● Required action
Whatever the records below hold, copy it all out exactly.

● Provided data
● ● ● ● ●
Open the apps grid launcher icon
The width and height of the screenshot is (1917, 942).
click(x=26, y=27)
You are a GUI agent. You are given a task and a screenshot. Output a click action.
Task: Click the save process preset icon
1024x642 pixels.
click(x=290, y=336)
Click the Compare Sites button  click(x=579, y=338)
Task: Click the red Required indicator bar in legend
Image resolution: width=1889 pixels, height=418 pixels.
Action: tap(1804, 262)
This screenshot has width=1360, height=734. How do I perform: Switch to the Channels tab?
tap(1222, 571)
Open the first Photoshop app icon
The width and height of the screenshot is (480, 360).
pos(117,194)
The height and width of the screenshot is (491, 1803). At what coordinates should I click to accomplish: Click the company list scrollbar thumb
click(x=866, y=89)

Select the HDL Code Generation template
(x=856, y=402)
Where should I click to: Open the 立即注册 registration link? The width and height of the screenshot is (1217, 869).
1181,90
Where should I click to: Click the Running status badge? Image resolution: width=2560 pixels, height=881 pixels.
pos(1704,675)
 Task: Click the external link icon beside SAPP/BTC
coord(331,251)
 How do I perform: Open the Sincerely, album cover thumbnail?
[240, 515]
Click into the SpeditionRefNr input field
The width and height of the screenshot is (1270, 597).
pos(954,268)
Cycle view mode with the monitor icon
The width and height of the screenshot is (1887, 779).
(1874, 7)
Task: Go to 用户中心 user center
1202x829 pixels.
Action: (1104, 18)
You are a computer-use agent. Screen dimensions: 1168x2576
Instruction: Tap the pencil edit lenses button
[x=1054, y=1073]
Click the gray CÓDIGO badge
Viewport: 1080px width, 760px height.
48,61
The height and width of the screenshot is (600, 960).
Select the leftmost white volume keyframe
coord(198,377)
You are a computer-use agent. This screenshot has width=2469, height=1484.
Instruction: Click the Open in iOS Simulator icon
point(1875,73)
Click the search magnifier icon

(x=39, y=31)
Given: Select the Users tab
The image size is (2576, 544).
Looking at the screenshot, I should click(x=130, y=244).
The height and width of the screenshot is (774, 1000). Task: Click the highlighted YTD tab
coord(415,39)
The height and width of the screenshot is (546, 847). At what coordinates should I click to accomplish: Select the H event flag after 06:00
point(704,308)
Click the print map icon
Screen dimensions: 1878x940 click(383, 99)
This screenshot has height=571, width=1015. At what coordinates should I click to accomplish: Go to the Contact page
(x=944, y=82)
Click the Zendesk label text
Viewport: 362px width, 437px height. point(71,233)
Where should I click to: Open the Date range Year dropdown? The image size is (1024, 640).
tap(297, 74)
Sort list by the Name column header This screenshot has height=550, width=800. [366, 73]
● ● ● ● ●
● Result of the task
Open the apps grid launcher icon
The width and height of the screenshot is (1917, 942).
click(x=26, y=27)
You are a GUI agent. You are given a task and a screenshot. Output a click action.
Task: Click the save process preset icon
1024x642 pixels.
click(x=290, y=336)
Click the Compare Sites button  click(x=579, y=338)
Task: Click the red Required indicator bar in legend
Image resolution: width=1889 pixels, height=418 pixels.
Action: tap(1804, 262)
This screenshot has width=1360, height=734. How do I perform: Switch to the Channels tab?
tap(1222, 571)
Open the first Photoshop app icon
The width and height of the screenshot is (480, 360).
pos(117,194)
The height and width of the screenshot is (491, 1803). At what coordinates should I click to accomplish: Click the company list scrollbar thumb
click(x=866, y=89)

Select the HDL Code Generation template
(x=856, y=402)
Where should I click to: Open the 立即注册 registration link? The width and height of the screenshot is (1217, 869).
1181,90
Where should I click to: Click the Running status badge? Image resolution: width=2560 pixels, height=881 pixels.
pos(1704,675)
 Task: Click the external link icon beside SAPP/BTC
coord(331,251)
 How do I perform: Open the Sincerely, album cover thumbnail?
[240, 515]
Click into the SpeditionRefNr input field
The width and height of the screenshot is (1270, 597).
pos(954,268)
Cycle view mode with the monitor icon
The width and height of the screenshot is (1887, 779).
(1874, 7)
Task: Go to 用户中心 user center
1202x829 pixels.
Action: (1104, 18)
You are a computer-use agent. Screen dimensions: 1168x2576
Instruction: Tap the pencil edit lenses button
[x=1054, y=1073]
Click the gray CÓDIGO badge
Viewport: 1080px width, 760px height.
48,61
The height and width of the screenshot is (600, 960).
Select the leftmost white volume keyframe
coord(198,377)
You are a computer-use agent. This screenshot has width=2469, height=1484.
Instruction: Click the Open in iOS Simulator icon
point(1875,73)
Click the search magnifier icon

(x=39, y=31)
Given: Select the Users tab
The image size is (2576, 544).
Looking at the screenshot, I should click(x=130, y=244).
The height and width of the screenshot is (774, 1000). Task: Click the highlighted YTD tab
coord(415,39)
The height and width of the screenshot is (546, 847). At what coordinates should I click to accomplish: Select the H event flag after 06:00
point(704,308)
Click the print map icon
Screen dimensions: 1878x940 click(383, 99)
This screenshot has height=571, width=1015. At what coordinates should I click to accomplish: Go to the Contact page
(x=944, y=82)
Click the Zendesk label text
Viewport: 362px width, 437px height. point(71,233)
Where should I click to: Open the Date range Year dropdown? The image size is (1024, 640).
tap(297, 74)
Sort list by the Name column header This screenshot has height=550, width=800. [366, 73]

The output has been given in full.